September 12, 2023

PC appoints Scholar-in-Residence in Jewish Studies and Jewish-Christian Relations

By Martha Young

Benny Bar-Lavi, Ph.D. is Providence College’s inaugural Scholar-in-Residence in Jewish Studies and Jewish-Christian Relations. He will be a member of the Department of Theology for the 2023-24 academic year.

The scholar-in-residence program is the culmination of years of effort by PC’s Jewish-Catholic Theological Exchange, which was established by the theology department in 2007. Its goal is to bring together academic expertise and teaching excellence in Jewish studies with a commitment to interreligious dialogue, and to advance the college’s mission by fostering interreligious learning, understanding, and friendship through intellectual engagement and personal encounter.

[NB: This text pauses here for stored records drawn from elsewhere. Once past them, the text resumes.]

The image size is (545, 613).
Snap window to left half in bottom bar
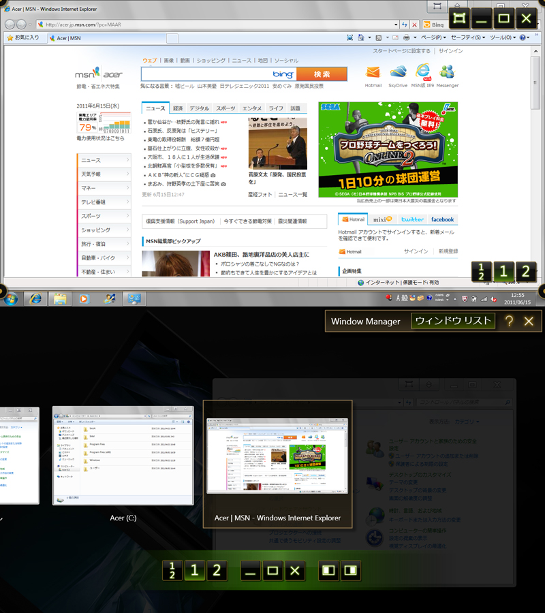click(x=329, y=571)
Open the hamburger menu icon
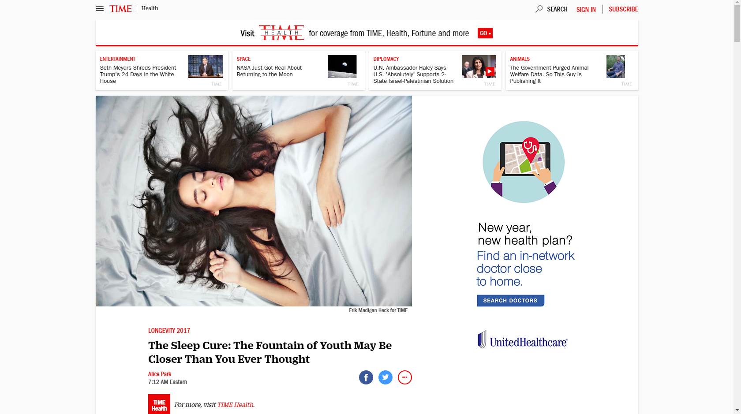Screen dimensions: 741x414 (x=100, y=9)
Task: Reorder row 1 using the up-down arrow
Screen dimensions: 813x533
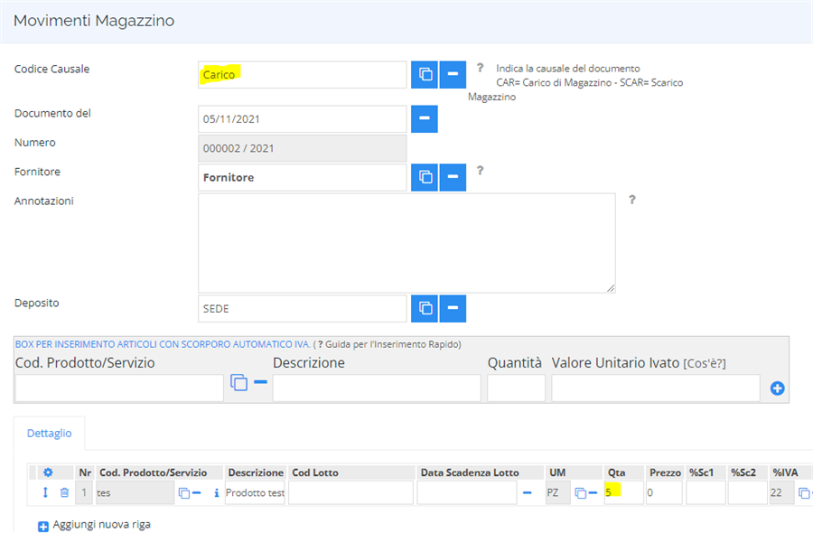Action: pos(46,492)
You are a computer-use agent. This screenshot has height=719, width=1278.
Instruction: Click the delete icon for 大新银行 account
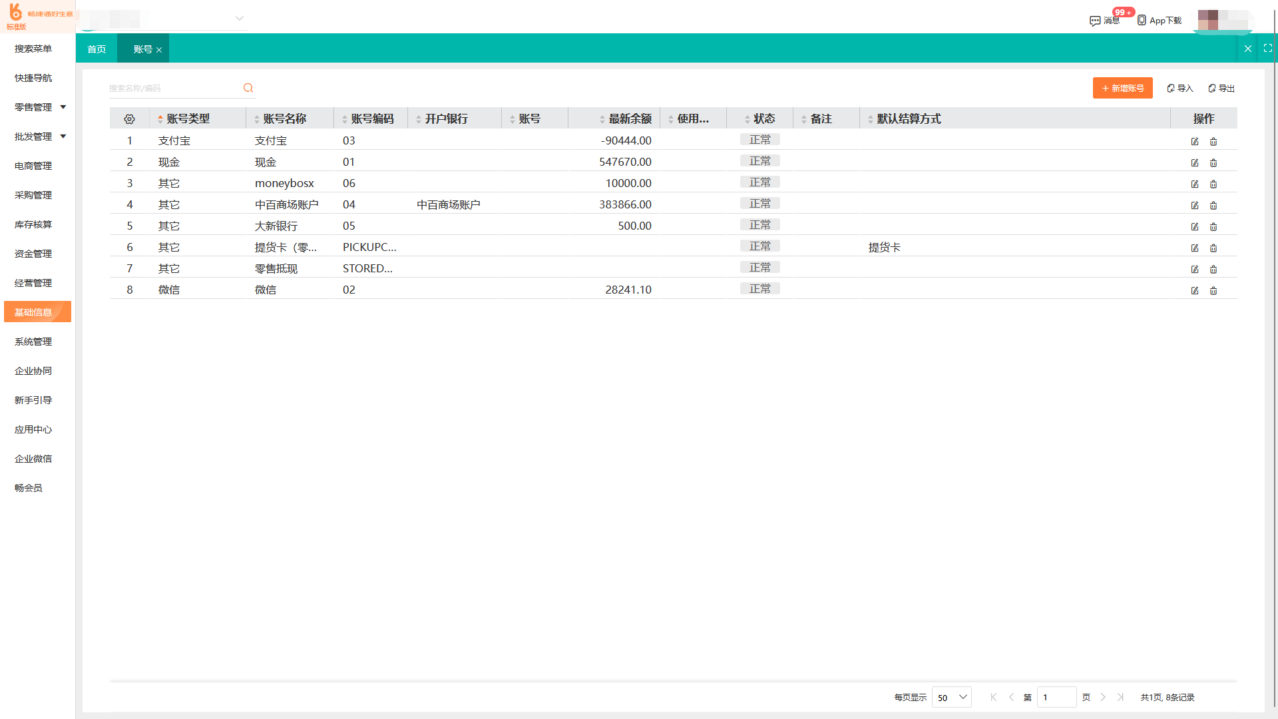[x=1213, y=226]
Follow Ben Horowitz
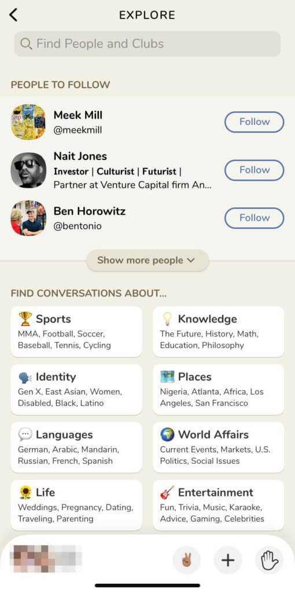This screenshot has width=295, height=593. (254, 218)
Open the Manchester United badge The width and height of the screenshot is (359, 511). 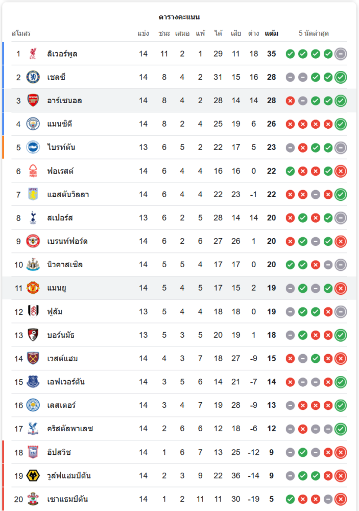click(x=33, y=288)
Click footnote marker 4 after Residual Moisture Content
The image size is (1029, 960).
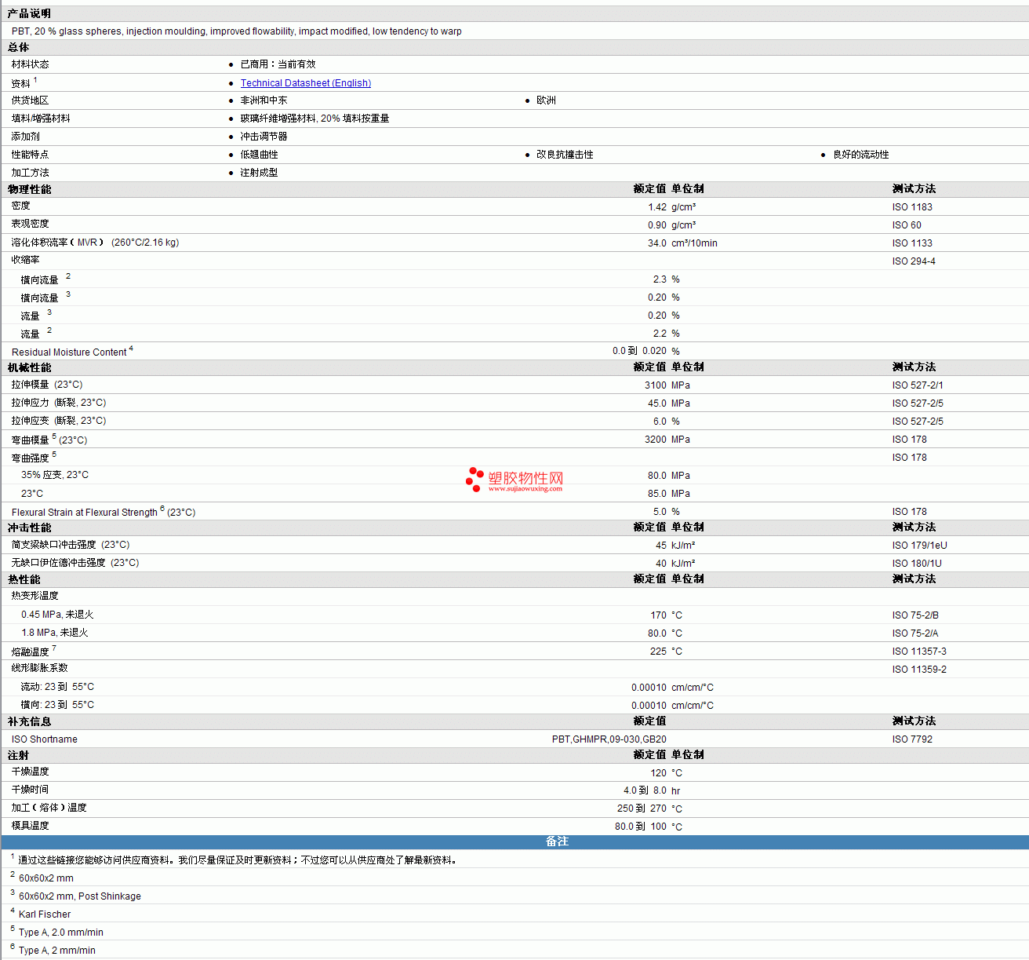point(131,349)
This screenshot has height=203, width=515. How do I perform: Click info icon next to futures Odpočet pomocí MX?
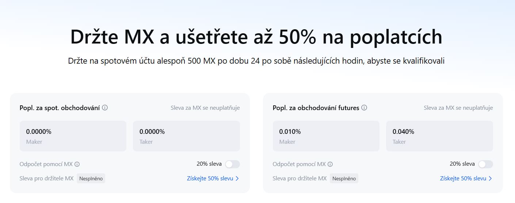tap(330, 164)
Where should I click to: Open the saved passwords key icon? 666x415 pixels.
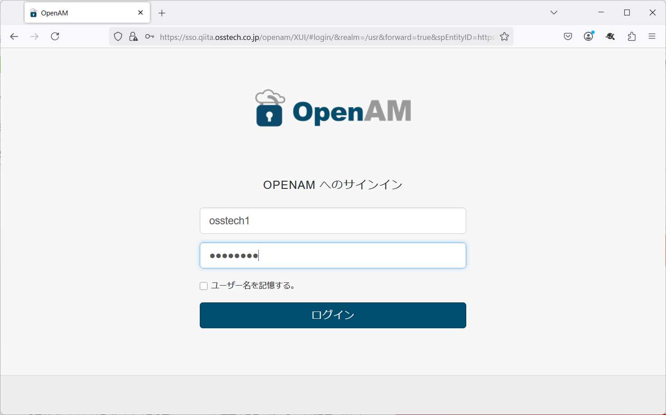coord(149,36)
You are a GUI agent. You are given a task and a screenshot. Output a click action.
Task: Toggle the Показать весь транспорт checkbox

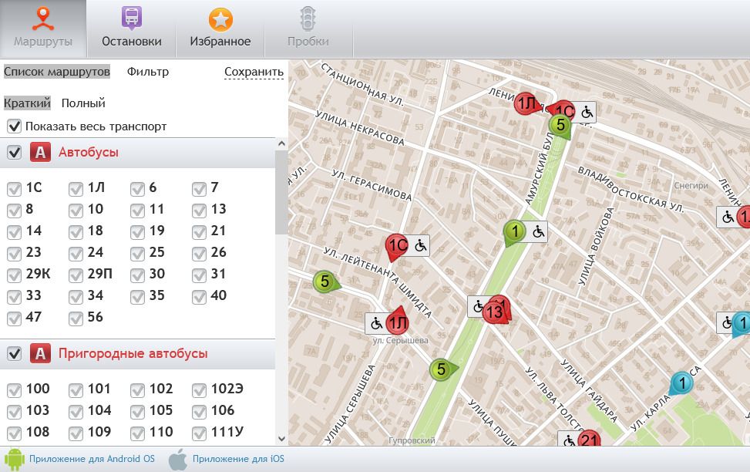14,126
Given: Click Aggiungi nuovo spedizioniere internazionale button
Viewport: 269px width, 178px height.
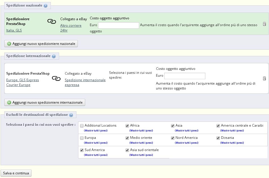Looking at the screenshot, I should tap(45, 102).
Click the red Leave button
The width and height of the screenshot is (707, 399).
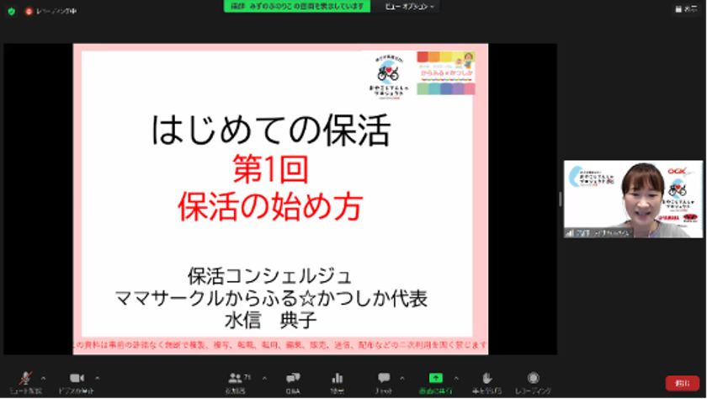pos(683,383)
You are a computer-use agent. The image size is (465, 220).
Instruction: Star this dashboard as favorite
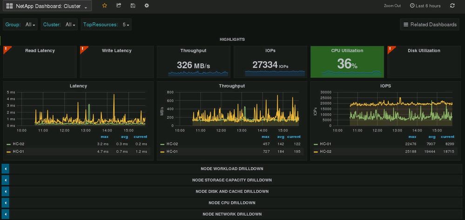point(104,6)
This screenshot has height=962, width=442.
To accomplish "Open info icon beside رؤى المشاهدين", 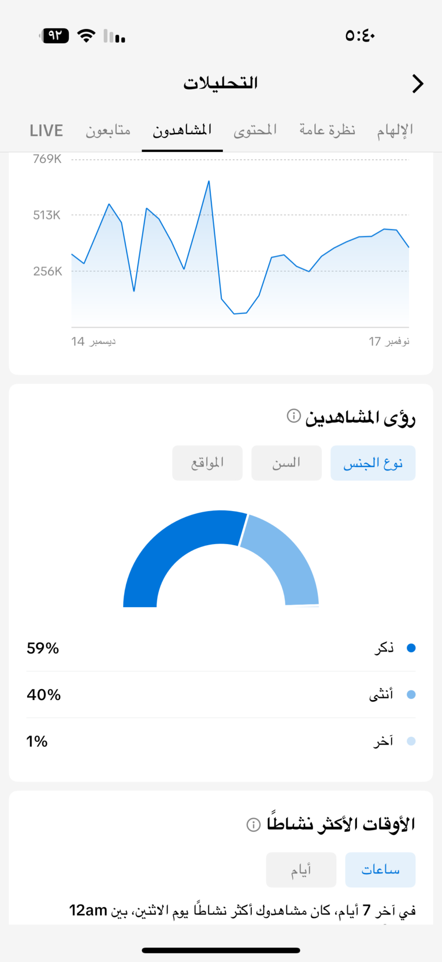I will (294, 416).
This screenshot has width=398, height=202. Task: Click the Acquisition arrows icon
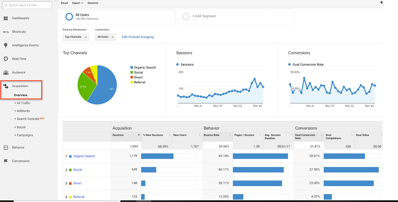(6, 86)
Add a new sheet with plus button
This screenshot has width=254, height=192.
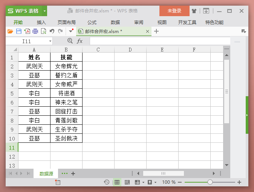click(x=73, y=174)
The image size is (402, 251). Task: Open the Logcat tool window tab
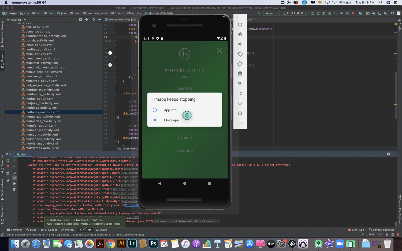pos(49,230)
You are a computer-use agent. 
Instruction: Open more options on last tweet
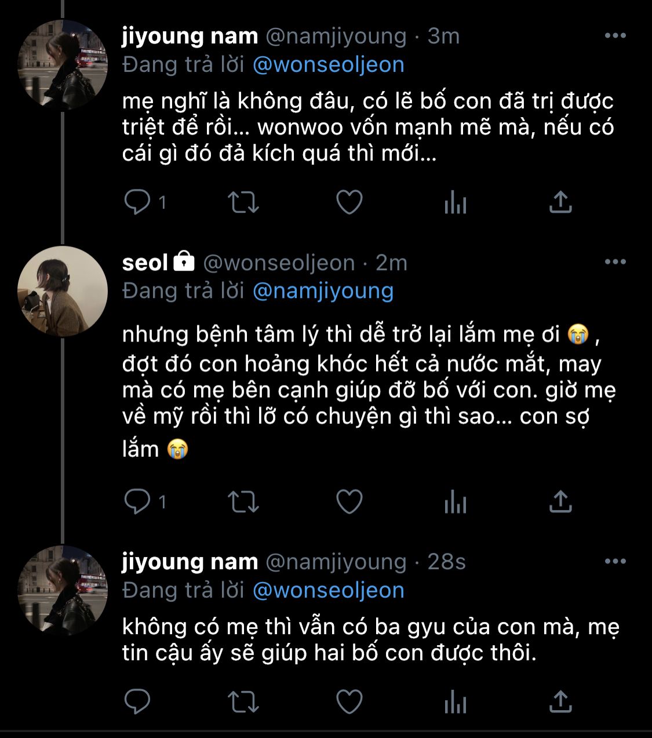click(x=615, y=562)
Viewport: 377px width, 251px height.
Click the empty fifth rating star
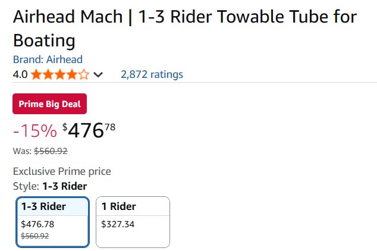[84, 74]
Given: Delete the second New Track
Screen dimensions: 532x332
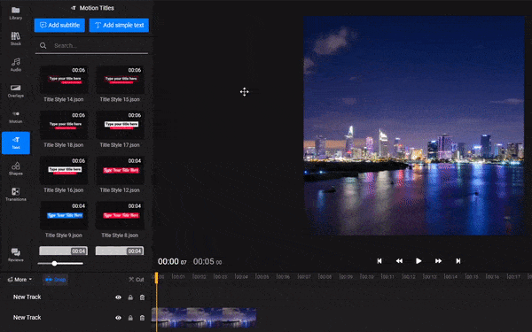Looking at the screenshot, I should pos(142,318).
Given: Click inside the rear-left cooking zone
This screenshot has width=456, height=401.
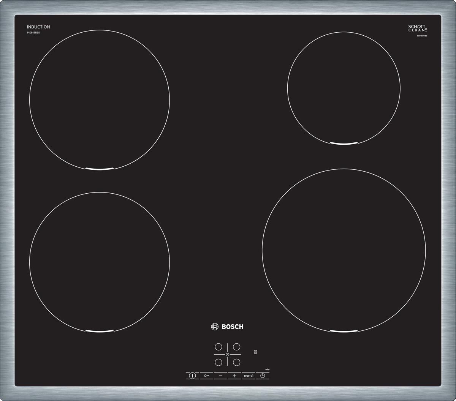Looking at the screenshot, I should coord(100,100).
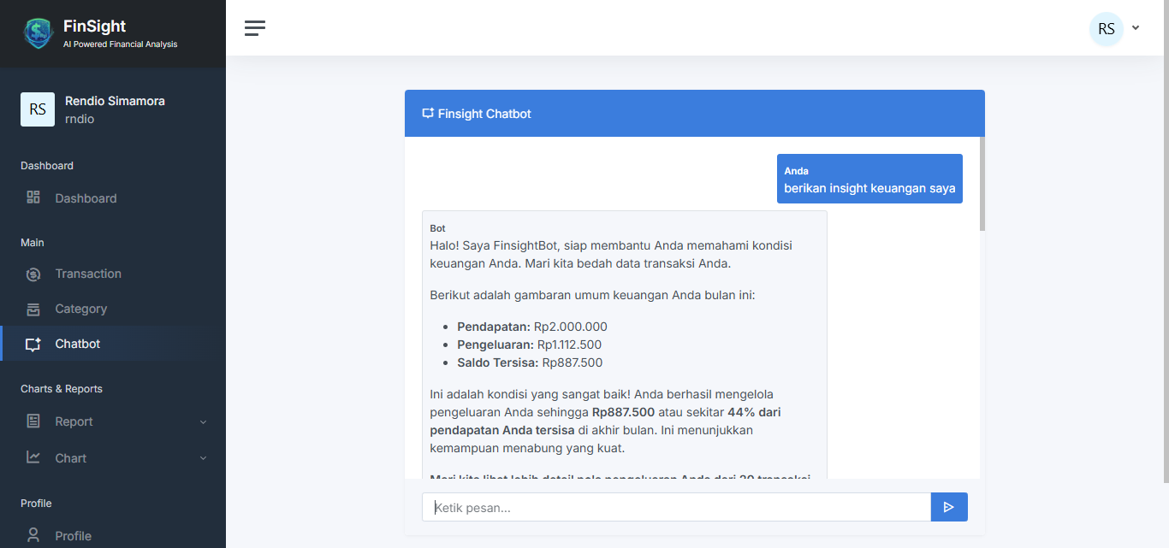This screenshot has height=548, width=1169.
Task: Open the Dashboard menu entry
Action: coord(86,197)
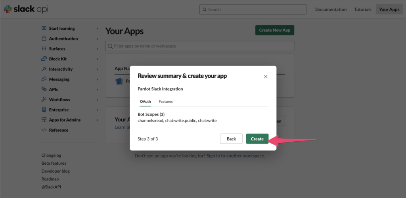Screen dimensions: 406x198
Task: Click the Slack API logo
Action: (26, 9)
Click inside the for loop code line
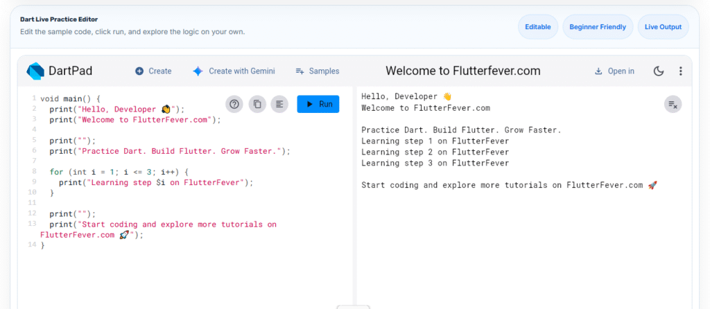The height and width of the screenshot is (309, 710). coord(118,171)
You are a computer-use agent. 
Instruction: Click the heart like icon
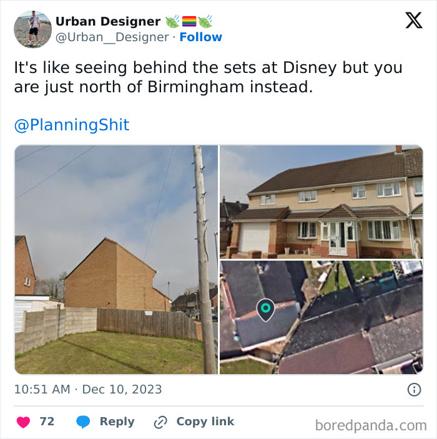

Bar-Lavi described the role as “a rare opportunity to explore the ways in which Jews and Christians have come to define themselves and their beliefs by thinking about each other.” He said he is eager to bring scholarship, dialogue, and outreach to the community to foster Jewish and Christian relations.

Benny Bar-Lavi is the first Jewish-Scholar-in-Residence at Providence College.
Benny Bar-Lavi, Ph.D.

This semester, Bar-Lavi is co-teaching a course, Jews and Christians in Dialogue, with Arthur Urbano, Ph.D., professor of theology and director of the Jewish-Catholic Theological Exchange. The two also will teach a Development of Western Civilization colloquium in the spring semester, Judaism as an Idea in Western Civilization.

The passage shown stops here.